[Items listed in a dataset]
____

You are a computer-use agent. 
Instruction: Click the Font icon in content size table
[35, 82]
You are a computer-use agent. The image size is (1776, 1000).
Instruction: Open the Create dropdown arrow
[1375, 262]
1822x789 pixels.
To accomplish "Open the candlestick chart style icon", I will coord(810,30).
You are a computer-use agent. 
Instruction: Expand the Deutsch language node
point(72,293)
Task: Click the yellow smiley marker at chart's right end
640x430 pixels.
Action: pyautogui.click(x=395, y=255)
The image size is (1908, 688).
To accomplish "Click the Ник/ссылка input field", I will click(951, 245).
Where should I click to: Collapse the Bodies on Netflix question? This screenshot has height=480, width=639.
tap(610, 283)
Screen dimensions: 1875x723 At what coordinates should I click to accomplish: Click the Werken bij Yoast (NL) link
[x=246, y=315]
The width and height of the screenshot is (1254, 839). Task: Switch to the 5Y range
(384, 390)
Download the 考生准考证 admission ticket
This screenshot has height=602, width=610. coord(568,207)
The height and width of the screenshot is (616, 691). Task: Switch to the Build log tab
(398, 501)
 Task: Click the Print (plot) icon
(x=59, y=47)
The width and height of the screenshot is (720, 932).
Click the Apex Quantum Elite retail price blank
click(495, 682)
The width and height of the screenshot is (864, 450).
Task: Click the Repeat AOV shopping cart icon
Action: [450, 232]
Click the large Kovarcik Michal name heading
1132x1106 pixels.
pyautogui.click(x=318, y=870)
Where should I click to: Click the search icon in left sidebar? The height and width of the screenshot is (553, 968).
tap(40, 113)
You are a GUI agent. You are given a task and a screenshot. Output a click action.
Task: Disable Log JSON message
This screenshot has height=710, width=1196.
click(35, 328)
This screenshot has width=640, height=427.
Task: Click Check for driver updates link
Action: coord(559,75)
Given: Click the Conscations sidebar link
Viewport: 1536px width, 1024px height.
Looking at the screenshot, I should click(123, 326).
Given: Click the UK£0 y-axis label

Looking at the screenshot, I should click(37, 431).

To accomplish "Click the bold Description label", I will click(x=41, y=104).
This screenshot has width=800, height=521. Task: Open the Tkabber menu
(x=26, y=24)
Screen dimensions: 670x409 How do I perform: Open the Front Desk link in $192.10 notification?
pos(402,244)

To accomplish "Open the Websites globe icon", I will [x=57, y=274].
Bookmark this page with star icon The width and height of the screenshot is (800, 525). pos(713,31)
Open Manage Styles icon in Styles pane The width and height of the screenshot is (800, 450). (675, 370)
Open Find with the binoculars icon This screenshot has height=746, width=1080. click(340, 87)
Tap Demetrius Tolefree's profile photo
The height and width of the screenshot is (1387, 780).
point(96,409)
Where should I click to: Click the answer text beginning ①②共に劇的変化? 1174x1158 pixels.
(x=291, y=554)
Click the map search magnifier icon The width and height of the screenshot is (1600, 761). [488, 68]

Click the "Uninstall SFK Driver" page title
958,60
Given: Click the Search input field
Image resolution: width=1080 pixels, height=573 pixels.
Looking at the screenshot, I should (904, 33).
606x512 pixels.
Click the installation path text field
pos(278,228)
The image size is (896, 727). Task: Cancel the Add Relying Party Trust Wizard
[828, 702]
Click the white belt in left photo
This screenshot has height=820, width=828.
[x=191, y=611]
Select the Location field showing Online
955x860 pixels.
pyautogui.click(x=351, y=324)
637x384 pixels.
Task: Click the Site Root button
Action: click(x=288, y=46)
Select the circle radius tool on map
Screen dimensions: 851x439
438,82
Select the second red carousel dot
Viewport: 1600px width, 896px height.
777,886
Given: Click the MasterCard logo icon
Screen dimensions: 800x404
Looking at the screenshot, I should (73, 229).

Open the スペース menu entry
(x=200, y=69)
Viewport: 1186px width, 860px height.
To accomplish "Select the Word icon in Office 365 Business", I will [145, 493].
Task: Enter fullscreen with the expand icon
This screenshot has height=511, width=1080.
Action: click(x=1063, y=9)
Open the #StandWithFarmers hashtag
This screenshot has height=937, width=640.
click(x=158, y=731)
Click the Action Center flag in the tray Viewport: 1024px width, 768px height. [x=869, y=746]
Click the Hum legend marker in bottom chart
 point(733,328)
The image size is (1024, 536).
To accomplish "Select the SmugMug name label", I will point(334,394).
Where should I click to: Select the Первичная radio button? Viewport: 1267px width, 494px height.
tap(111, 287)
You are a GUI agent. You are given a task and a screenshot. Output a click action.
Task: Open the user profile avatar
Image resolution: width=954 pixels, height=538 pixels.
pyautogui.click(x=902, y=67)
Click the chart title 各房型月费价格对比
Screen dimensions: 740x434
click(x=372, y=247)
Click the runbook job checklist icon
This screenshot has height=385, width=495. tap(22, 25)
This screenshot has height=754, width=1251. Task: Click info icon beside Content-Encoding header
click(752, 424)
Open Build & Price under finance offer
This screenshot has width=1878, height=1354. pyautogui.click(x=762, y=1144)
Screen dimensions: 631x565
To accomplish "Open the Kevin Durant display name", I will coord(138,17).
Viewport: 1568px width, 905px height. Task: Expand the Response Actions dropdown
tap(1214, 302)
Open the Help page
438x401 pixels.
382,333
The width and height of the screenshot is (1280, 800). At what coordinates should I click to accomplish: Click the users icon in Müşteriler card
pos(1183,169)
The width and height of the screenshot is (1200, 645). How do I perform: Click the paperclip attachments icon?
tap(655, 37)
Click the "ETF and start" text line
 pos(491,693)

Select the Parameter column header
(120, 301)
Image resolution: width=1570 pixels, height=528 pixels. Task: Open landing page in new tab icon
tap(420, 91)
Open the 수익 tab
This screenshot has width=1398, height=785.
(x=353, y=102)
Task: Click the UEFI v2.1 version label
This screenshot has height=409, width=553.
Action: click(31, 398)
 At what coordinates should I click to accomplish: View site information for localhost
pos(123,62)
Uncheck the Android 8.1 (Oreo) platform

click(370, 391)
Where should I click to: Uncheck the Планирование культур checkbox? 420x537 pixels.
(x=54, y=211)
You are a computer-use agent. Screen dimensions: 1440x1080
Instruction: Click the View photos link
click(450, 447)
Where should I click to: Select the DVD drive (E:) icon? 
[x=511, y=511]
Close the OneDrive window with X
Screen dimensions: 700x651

____

Exercise requirements » Reproduce every record above exactly as it is written.

Answer space »
You are a computer-use agent. 
Instruction: Click the Font icon in content size table
[35, 82]
You are a computer-use agent. The image size is (1776, 1000).
Instruction: Open the Create dropdown arrow
[1375, 262]
1822x789 pixels.
To accomplish "Open the candlestick chart style icon", I will coord(810,30).
You are a computer-use agent. 
Instruction: Expand the Deutsch language node
point(72,293)
Task: Click the yellow smiley marker at chart's right end
640x430 pixels.
Action: pyautogui.click(x=395, y=255)
The image size is (1908, 688).
To accomplish "Click the Ник/ссылка input field", I will click(951, 245).
Where should I click to: Collapse the Bodies on Netflix question? This screenshot has height=480, width=639.
tap(610, 283)
Screen dimensions: 1875x723 At what coordinates should I click to accomplish: Click the Werken bij Yoast (NL) link
[x=246, y=315]
The width and height of the screenshot is (1254, 839). Task: Switch to the 5Y range
(384, 390)
Download the 考生准考证 admission ticket
This screenshot has height=602, width=610. coord(568,207)
The height and width of the screenshot is (616, 691). Task: Switch to the Build log tab
(398, 501)
 Task: Click the Print (plot) icon
(x=59, y=47)
The width and height of the screenshot is (720, 932).
Click the Apex Quantum Elite retail price blank
click(495, 682)
The width and height of the screenshot is (864, 450).
Task: Click the Repeat AOV shopping cart icon
Action: [450, 232]
Click the large Kovarcik Michal name heading
1132x1106 pixels.
pyautogui.click(x=318, y=870)
Where should I click to: Click the search icon in left sidebar? The height and width of the screenshot is (553, 968).
tap(40, 113)
You are a GUI agent. You are given a task and a screenshot. Output a click action.
Task: Disable Log JSON message
This screenshot has height=710, width=1196.
click(35, 328)
This screenshot has width=640, height=427.
Task: Click Check for driver updates link
Action: coord(559,75)
Given: Click the Conscations sidebar link
Viewport: 1536px width, 1024px height.
Looking at the screenshot, I should click(123, 326).
Given: Click the UK£0 y-axis label

Looking at the screenshot, I should click(37, 431).

To accomplish "Click the bold Description label", I will click(x=41, y=104).
This screenshot has width=800, height=521. Task: Open the Tkabber menu
(x=26, y=24)
Screen dimensions: 670x409 How do I perform: Open the Front Desk link in $192.10 notification?
pos(402,244)

To accomplish "Open the Websites globe icon", I will [x=57, y=274].
Bookmark this page with star icon The width and height of the screenshot is (800, 525). pos(713,31)
Open Manage Styles icon in Styles pane The width and height of the screenshot is (800, 450). (675, 370)
Open Find with the binoculars icon This screenshot has height=746, width=1080. click(340, 87)
Tap Demetrius Tolefree's profile photo
The height and width of the screenshot is (1387, 780).
point(96,409)
Where should I click to: Click the answer text beginning ①②共に劇的変化? 1174x1158 pixels.
(x=291, y=554)
Click the map search magnifier icon The width and height of the screenshot is (1600, 761). [488, 68]

Click the "Uninstall SFK Driver" page title
958,60
Given: Click the Search input field
Image resolution: width=1080 pixels, height=573 pixels.
Looking at the screenshot, I should (904, 33).
606x512 pixels.
Click the installation path text field
pos(278,228)
The image size is (896, 727). Task: Cancel the Add Relying Party Trust Wizard
[828, 702]
Click the white belt in left photo
This screenshot has height=820, width=828.
[x=191, y=611]
Select the Location field showing Online
955x860 pixels.
pyautogui.click(x=351, y=324)
637x384 pixels.
Task: Click the Site Root button
Action: click(x=288, y=46)
Select the circle radius tool on map
Screen dimensions: 851x439
438,82
Select the second red carousel dot
Viewport: 1600px width, 896px height.
777,886
Given: Click the MasterCard logo icon
Screen dimensions: 800x404
Looking at the screenshot, I should (73, 229).

Open the スペース menu entry
(x=200, y=69)
Viewport: 1186px width, 860px height.
To accomplish "Select the Word icon in Office 365 Business", I will [145, 493].
Task: Enter fullscreen with the expand icon
This screenshot has height=511, width=1080.
Action: click(x=1063, y=9)
Open the #StandWithFarmers hashtag
This screenshot has height=937, width=640.
click(x=158, y=731)
Click the Action Center flag in the tray Viewport: 1024px width, 768px height. [x=869, y=746]
Click the Hum legend marker in bottom chart
 point(733,328)
The image size is (1024, 536).
To accomplish "Select the SmugMug name label", I will point(334,394).
Where should I click to: Select the Первичная radio button? Viewport: 1267px width, 494px height.
tap(111, 287)
You are a GUI agent. You are given a task and a screenshot. Output a click action.
Task: Open the user profile avatar
Image resolution: width=954 pixels, height=538 pixels.
pyautogui.click(x=902, y=67)
Click the chart title 各房型月费价格对比
Screen dimensions: 740x434
click(x=372, y=247)
Click the runbook job checklist icon
This screenshot has height=385, width=495. tap(22, 25)
This screenshot has height=754, width=1251. Task: Click info icon beside Content-Encoding header
click(752, 424)
Open Build & Price under finance offer
This screenshot has width=1878, height=1354. pyautogui.click(x=762, y=1144)
Screen dimensions: 631x565
To accomplish "Open the Kevin Durant display name", I will coord(138,17).
Viewport: 1568px width, 905px height. Task: Expand the Response Actions dropdown
tap(1214, 302)
Open the Help page
438x401 pixels.
382,333
The width and height of the screenshot is (1280, 800). At what coordinates should I click to accomplish: Click the users icon in Müşteriler card
pos(1183,169)
The width and height of the screenshot is (1200, 645). How do I perform: Click the paperclip attachments icon?
tap(655, 37)
Click the "ETF and start" text line
 pos(491,693)

Select the Parameter column header
(120, 301)
Image resolution: width=1570 pixels, height=528 pixels. Task: Open landing page in new tab icon
tap(420, 91)
Open the 수익 tab
This screenshot has width=1398, height=785.
(x=353, y=102)
Task: Click the UEFI v2.1 version label
This screenshot has height=409, width=553.
Action: click(31, 398)
 At what coordinates should I click to accomplish: View site information for localhost
pos(123,62)
Uncheck the Android 8.1 (Oreo) platform

click(370, 391)
Where should I click to: Uncheck the Планирование культур checkbox? 420x537 pixels.
(x=54, y=211)
You are a computer-use agent. Screen dimensions: 1440x1080
Instruction: Click the View photos link
click(450, 447)
Where should I click to: Select the DVD drive (E:) icon? 
[x=511, y=511]
Close the OneDrive window with X
Screen dimensions: 700x651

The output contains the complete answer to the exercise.